Voyez le terrorisme. Terrible.. mais bien utile, le terrorisme. Le terrorisme est bien commode, car quiconque conteste est un terroriste en puissance. Arrêtons la contestation.
Ici, l’aveuglement est prodigieux, car le terrorisme ne peut servir de rien à ceux qu’on en accuse et il n’est pas dans la nature humaine de négliger ses intérêts. L’expansion du terrorisme laissé à lui-même ne pourrait donc être que bien précaire. Il faut créer sans cesse des phantasmes, pour que le terrorisme se propage.
Pendant qu’on est ainsi obnubilé par le terrorisme, une criminalité se développe partout qui est un bien plus grave danger, puisqu’elle correspond à la cupidité humaine et a donc, elle, un grand avenir devant elle....
La criminalité n’intéresse que médiocrement l’Empire, car ce sont d’abord les pauvres qui en souffrent ; les riches ont leurs gardes du corps et leurs murs de béton. Ils ne voient pas la criminalité comme une menace sérieuse contre l’ordre établi. Ils sont aveuglés. Ils ne voient pas que l’Empire, en propageant le désordre public , crée les conditions pour que le désordre se propage encore ensuite de lui-même, sans qu’on ait à faire d’autres efforts : on peut compter sur des « initiatives privées » pour le parfaire.
La Grande Noirceur avance donc, portée par l’aveuglement des États, mais aussi par une entreprise privée du crime. La nuit tombe d’abord dans les marches de l’Empire. Durant quelques décennies, dans cette période bénie de l’humanité entre les derniers cannibales et la brunante, on a pu, en étant prudent, circuler presque n’importe où sur la planète. Kandahar, Goma, Beyrouth, Bagdad, Sarajevo, Djibouti, autant d’endroits où j’ai pu siroter un thé ou un café sans m’inquiéter. Cette époque est révolue.
Dans une partie croissante du monde, guerres et révolutions ont fait que l’ordre ne règne plus. Dans une large partie du reste, l’ordre qui règne n’est qu’un leurre. Dans une ville d’Amérique centrale, qu’il serait malséant de nommer, puisqu’elle n’est vraiment pas si différente de douzaines d’autres villes du même genre, on tue en moyenne douze personnes par jour. Il n’y a pas un commerçant au marché, pas un transportiste qui ne paye une « taxe » à des groupes d’extorsion.

TÂCHES À RÉALISER:
1. Recopiez le texte sur le terrorisme et la criminalité de « La criminalité n’intéresse » à « pour le parfaire. » en substituant « vigiles » à « gardes du corps ».
2. D’après le texte sur le terrorisme et la criminalité, combien de personnes tue-t-on en moyenne chaque jour dans la ville d’Amérique centrale évoquée ?
3. Rédigez la suite du texte sur le terrorisme et la criminalité à partir de sa dernière phrase.
Les enregistrements qui suivent n’ont aucun rapport avec le texte sur le terrorisme et la criminalité.

INFORMATIONS EXTRAITES:
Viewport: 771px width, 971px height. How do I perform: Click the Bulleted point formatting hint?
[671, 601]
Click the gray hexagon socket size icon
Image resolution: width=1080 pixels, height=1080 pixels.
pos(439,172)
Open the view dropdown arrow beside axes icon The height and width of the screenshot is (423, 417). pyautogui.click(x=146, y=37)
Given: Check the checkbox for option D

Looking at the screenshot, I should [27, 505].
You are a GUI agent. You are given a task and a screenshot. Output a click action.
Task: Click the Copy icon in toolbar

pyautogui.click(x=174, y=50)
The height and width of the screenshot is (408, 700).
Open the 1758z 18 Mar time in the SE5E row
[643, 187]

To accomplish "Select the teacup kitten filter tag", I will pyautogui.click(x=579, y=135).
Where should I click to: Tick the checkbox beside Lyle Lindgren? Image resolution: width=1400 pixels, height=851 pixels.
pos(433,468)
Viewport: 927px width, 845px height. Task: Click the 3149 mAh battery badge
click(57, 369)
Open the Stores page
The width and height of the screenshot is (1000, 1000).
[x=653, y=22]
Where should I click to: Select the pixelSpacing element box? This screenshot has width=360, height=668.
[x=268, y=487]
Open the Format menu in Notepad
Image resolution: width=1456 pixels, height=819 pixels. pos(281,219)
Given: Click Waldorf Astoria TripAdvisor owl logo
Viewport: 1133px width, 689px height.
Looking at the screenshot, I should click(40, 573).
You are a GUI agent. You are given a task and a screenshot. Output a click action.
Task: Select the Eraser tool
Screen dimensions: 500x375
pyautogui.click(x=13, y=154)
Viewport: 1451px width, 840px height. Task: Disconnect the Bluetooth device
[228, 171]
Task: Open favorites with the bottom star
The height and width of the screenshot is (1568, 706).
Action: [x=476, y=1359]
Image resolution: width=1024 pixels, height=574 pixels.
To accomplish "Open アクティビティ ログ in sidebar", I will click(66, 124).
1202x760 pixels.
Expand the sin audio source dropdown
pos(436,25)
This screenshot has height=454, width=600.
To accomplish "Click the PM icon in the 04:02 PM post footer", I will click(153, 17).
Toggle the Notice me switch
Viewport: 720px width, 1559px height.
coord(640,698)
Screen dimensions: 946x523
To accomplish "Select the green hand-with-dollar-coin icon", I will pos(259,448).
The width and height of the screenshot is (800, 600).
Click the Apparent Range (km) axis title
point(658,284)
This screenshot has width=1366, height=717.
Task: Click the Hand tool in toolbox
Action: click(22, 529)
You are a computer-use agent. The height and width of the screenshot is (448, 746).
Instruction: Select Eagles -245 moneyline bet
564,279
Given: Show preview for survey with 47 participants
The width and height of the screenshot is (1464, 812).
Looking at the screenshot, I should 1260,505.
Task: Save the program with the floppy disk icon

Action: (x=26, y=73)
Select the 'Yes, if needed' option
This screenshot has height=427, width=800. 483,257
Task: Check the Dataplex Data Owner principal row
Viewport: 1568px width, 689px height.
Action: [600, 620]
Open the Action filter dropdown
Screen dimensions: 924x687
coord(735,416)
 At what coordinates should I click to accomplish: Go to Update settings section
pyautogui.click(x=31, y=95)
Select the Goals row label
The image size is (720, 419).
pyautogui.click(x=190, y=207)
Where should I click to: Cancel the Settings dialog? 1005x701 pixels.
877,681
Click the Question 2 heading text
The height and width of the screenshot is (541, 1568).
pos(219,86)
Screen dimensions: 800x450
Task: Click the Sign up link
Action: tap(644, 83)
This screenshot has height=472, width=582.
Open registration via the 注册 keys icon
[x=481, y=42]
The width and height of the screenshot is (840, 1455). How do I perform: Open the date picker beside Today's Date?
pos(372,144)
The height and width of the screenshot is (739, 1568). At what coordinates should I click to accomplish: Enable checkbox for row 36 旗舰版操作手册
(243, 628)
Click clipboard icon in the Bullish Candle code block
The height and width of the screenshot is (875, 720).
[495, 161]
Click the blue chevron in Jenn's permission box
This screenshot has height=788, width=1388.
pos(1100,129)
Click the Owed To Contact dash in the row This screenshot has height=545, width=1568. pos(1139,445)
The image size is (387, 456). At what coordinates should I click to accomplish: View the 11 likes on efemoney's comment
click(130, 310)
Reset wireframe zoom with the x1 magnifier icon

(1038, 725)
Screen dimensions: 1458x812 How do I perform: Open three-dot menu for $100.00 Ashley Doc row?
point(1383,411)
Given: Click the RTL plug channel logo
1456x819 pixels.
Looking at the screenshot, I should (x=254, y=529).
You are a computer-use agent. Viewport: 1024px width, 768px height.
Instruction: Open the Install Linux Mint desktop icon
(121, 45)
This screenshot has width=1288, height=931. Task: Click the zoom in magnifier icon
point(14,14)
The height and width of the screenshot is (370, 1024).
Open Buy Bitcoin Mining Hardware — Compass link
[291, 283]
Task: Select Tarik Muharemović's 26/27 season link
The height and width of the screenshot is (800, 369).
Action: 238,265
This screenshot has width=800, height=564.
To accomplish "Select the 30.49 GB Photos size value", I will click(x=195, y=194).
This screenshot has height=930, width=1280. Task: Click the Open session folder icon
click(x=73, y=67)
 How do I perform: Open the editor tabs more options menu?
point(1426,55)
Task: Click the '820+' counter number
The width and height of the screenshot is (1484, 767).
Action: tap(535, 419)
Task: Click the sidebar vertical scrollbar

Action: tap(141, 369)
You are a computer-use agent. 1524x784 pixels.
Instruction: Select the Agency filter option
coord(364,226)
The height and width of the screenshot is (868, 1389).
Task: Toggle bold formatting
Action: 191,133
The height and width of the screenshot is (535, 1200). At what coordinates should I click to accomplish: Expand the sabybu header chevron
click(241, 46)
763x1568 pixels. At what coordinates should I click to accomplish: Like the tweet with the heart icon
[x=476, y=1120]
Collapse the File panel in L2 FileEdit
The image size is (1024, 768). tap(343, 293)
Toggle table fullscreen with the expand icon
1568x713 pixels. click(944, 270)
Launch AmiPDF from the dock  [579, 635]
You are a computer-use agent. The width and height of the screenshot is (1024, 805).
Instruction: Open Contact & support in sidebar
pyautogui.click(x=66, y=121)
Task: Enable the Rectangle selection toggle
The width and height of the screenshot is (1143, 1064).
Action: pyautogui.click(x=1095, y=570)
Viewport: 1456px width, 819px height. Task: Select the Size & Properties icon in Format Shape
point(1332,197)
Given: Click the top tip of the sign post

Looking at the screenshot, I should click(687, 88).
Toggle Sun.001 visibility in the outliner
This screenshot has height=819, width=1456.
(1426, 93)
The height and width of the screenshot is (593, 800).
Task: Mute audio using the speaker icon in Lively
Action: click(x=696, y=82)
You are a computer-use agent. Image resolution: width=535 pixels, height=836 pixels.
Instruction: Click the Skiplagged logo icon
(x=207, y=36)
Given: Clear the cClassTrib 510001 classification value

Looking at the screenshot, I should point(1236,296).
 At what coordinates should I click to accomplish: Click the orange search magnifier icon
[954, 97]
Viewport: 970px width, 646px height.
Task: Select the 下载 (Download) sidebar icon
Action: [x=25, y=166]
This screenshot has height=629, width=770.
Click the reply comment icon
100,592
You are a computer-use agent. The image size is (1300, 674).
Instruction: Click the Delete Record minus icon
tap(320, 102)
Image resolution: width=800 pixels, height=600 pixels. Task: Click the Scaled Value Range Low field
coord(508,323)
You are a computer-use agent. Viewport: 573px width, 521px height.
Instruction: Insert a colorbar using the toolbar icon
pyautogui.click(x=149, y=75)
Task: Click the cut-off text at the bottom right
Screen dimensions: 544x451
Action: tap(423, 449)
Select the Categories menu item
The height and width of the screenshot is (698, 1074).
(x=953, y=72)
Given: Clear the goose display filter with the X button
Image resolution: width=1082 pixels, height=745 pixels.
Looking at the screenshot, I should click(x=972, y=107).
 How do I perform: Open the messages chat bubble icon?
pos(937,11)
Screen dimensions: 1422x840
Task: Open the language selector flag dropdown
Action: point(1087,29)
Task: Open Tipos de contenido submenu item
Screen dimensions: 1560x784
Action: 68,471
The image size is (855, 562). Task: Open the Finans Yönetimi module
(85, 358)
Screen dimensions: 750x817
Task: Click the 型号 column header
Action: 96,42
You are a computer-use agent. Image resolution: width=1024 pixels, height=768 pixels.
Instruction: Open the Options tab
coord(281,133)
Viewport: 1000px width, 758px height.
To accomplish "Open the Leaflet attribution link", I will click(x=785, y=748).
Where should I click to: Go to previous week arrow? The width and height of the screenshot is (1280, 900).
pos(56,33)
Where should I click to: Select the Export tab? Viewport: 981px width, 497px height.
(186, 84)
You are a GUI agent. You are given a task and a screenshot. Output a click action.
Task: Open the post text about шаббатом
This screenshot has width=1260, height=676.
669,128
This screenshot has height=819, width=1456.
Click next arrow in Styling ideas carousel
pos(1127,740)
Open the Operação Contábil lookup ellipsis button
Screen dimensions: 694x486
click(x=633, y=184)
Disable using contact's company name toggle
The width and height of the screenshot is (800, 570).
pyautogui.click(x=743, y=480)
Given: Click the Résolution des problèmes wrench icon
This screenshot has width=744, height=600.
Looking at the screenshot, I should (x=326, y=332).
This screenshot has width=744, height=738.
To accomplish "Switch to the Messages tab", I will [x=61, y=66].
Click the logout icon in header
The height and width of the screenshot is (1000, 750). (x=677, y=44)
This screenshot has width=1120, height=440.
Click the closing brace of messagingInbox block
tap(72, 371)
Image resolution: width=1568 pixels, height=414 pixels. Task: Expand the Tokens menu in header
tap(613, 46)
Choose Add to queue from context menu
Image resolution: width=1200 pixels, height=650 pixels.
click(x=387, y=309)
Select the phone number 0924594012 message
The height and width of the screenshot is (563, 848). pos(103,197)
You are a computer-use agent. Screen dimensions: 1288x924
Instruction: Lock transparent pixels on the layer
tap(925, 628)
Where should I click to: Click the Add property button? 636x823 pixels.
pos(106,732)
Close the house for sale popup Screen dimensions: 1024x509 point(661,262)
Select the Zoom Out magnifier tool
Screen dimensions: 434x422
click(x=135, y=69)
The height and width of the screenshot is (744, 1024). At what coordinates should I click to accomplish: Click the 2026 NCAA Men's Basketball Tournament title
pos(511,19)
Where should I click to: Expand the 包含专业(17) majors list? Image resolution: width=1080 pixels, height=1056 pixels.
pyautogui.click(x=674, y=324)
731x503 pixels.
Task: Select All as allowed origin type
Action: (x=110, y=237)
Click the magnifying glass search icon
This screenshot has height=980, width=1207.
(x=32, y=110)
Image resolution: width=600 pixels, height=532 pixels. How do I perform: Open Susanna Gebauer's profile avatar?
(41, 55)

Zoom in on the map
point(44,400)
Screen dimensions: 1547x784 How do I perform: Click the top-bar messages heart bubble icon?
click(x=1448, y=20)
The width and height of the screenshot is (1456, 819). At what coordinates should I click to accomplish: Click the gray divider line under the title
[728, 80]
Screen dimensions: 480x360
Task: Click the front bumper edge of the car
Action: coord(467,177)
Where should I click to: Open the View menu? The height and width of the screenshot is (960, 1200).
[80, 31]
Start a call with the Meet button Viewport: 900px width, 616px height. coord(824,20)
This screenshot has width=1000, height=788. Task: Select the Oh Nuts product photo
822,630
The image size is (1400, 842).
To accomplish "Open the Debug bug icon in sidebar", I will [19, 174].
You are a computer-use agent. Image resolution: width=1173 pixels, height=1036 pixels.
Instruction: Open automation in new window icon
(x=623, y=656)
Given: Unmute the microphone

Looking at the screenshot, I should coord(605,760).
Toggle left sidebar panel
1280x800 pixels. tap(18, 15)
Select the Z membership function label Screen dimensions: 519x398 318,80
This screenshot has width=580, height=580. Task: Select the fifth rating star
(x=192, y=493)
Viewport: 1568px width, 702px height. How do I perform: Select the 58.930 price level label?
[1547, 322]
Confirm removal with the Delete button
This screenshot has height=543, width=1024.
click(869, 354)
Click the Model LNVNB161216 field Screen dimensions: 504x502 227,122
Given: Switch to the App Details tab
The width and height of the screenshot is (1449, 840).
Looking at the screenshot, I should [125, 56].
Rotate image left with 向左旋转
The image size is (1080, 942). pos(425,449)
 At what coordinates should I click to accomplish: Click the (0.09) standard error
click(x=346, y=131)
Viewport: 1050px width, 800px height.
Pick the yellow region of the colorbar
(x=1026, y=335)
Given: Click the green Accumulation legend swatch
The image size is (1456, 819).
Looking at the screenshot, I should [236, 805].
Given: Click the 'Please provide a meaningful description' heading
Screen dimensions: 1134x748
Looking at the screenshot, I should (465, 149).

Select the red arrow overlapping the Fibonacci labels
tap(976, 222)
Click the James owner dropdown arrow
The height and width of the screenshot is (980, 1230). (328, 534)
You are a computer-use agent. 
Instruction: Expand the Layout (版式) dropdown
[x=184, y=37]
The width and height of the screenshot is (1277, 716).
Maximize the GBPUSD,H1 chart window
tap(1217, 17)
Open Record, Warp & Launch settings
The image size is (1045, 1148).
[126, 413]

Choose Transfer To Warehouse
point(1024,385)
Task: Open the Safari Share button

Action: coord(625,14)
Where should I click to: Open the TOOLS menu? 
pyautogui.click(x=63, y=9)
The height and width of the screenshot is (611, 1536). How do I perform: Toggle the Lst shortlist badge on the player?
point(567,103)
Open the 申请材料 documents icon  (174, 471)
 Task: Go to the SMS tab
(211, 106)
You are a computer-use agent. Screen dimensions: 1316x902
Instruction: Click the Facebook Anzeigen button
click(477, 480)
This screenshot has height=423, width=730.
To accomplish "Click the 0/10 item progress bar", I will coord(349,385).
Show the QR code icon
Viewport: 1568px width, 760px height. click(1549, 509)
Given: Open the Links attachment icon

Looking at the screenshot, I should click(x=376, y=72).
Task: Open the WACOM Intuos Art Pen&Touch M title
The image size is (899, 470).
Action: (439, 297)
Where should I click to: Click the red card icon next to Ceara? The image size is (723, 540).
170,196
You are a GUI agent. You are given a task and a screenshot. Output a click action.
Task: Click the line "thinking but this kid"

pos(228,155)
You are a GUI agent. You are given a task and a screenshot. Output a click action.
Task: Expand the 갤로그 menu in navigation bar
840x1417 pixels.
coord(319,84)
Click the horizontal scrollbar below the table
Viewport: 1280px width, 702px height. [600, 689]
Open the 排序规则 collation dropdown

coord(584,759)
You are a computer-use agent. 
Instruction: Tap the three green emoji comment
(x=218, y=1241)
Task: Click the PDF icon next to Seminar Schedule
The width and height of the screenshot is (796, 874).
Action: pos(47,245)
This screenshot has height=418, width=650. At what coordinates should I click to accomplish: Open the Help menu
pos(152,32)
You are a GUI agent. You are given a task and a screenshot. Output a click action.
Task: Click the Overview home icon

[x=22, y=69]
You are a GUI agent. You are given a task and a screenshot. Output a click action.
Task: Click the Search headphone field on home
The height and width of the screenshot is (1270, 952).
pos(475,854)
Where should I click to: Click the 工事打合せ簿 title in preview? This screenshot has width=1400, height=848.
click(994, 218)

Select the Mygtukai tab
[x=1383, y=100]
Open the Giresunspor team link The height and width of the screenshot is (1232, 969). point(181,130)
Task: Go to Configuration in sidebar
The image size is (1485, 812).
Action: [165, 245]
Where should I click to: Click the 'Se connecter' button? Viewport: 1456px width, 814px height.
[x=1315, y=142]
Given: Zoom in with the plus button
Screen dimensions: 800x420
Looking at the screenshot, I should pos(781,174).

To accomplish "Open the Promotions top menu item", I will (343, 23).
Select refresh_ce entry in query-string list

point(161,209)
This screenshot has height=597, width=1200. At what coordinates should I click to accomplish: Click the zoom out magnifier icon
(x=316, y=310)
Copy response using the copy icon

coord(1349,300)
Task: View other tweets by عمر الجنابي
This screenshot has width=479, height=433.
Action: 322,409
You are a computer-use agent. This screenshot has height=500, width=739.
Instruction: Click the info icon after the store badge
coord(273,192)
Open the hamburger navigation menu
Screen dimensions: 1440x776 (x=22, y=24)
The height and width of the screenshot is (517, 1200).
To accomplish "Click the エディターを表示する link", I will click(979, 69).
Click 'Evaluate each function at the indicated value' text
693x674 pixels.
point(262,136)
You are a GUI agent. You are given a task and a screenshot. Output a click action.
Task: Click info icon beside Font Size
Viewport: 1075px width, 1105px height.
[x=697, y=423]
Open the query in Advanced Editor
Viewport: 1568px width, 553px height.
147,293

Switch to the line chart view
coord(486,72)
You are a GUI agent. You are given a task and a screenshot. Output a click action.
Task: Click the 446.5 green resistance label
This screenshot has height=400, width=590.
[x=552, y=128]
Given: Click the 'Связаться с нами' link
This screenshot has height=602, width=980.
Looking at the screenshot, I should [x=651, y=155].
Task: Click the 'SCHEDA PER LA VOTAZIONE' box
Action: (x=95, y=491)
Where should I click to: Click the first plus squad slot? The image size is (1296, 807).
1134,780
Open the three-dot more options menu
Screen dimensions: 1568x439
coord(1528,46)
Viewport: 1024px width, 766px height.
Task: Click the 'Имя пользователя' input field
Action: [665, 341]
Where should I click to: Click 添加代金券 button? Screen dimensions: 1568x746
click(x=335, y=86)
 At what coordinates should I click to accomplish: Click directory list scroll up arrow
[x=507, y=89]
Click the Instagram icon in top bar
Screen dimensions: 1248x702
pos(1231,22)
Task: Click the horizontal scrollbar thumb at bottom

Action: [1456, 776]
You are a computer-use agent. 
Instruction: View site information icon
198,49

RÉSULTATS OBTENUS:
1.
La criminalité n’intéresse que médiocrement l’Empire, car ce sont d’abord les pauvres qui en souffrent ; les riches ont leurs vigiles et leurs murs de béton. Ils ne voient pas la criminalité comme une menace sérieuse contre l’ordre établi. Ils sont aveuglés. Ils ne voient pas que l’Empire, en propageant le désordre public , crée les conditions pour que le désordre se propage encore ensuite de lui-même, sans qu’on ait à faire d’autres efforts : on peut compter sur des « initiatives privées » pour le parfaire.

2. Douze personnes par jour en moyenne.

3.
La police est absente, les juges terrorisés, les témoins menacés ou simplement abattus. Bien ouvertement et en toute impunité. Des gangs de rue, les « Maras », venus du Mexique et de Los Angeles, ont essaimé vers le sud et, dans bien des villes des pays latins, c’est aujourd’hui affaire de vie ou de mort de savoir qui, de la Mara Salvatrucha, de la Mara MS, ou de la Mara 18, détient le pouvoir effectif dans le quartier où l’on circule.
Même à l’échelle nationale, on ne sait plus dans ces pays qui, de l’État ou des bandes, a vraiment la force pour lui, puisque l’État vient de présenter comme une victoire d’avoir repris le contrôle d’un pénitencier dont, depuis plus de 9 ans, les détenus avaient la pleine maîtrise ! Les Maras sont puissantes. Le désordre a fait son nid. Les guerres peuvent finir, mais la paix ne revient pas.
Quand la nuit tombe, les voyous sont partout. .Même dans les pays développés, l’ataxie progresse. Un pouvoir parallèle à l’État se développe dans le désordre, dont les « warlords » sont ici les caïds des diverses mafias, les chefs des groupes de motards et des gangs de rues. On ne va plus sans risque dans les banlieues des villes d’Europe, ni au coeur des villes américaines, ce sont des jungles qu’on ne traverse plus qu’en suivant la voie balisée des grandes artères.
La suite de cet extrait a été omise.